Excerpt from a dataset
⟨
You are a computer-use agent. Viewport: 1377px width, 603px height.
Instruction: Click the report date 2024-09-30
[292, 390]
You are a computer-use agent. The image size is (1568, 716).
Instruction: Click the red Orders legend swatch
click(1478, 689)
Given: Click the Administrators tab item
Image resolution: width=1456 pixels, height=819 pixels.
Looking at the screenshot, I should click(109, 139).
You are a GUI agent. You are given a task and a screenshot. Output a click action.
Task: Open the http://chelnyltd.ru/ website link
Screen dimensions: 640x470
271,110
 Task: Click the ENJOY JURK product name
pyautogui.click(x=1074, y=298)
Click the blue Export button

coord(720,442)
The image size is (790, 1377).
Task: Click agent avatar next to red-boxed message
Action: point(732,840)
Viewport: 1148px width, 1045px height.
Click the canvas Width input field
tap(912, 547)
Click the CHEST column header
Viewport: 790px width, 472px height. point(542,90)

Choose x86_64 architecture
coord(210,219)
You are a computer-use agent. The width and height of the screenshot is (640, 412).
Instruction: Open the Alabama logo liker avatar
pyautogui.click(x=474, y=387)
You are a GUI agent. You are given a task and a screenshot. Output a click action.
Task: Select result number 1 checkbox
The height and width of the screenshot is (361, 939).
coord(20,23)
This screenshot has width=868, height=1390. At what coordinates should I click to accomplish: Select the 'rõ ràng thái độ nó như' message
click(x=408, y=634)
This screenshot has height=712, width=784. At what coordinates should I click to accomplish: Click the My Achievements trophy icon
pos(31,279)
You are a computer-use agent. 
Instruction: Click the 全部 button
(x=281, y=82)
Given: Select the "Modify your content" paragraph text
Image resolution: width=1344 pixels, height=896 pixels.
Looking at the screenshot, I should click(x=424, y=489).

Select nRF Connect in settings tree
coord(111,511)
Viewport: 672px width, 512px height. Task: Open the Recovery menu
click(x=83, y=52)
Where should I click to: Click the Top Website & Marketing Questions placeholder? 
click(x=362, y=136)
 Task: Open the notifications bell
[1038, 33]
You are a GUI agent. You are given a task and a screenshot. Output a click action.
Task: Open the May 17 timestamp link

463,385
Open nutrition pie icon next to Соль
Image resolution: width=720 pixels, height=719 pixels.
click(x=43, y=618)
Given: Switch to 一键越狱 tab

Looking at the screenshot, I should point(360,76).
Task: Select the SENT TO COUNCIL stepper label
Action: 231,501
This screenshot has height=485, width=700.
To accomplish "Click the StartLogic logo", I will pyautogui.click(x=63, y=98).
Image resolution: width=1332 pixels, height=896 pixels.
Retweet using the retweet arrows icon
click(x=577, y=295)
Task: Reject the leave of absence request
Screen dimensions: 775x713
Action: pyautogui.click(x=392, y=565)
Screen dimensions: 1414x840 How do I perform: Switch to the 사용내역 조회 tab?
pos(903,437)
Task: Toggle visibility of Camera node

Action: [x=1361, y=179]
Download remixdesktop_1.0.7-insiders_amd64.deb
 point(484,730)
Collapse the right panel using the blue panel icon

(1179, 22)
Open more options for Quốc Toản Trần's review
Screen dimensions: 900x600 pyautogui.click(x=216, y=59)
⟩
## Exercise description
Write out again every line from the one that contains "Click the CHEST column header" through the one that contains "pos(31,279)", rows and answers alike. In the answers only, add 37 to each number: the click coordinates and the viewport width and height that appear in one answer.

## Output of the exercise
Click the CHEST column header
Viewport: 827px width, 509px height. point(579,127)

Choose x86_64 architecture
coord(247,256)
You are a computer-use agent. The width and height of the screenshot is (640, 412).
Instruction: Open the Alabama logo liker avatar
pyautogui.click(x=511, y=424)
You are a GUI agent. You are given a task and a screenshot. Output a click action.
Task: Select result number 1 checkbox
The height and width of the screenshot is (361, 939).
coord(57,60)
This screenshot has width=868, height=1390. At what coordinates should I click to accomplish: Select the 'rõ ràng thái độ nó như' message
click(x=445, y=671)
This screenshot has height=712, width=784. At what coordinates should I click to accomplish: Click the My Achievements trophy icon
pos(68,316)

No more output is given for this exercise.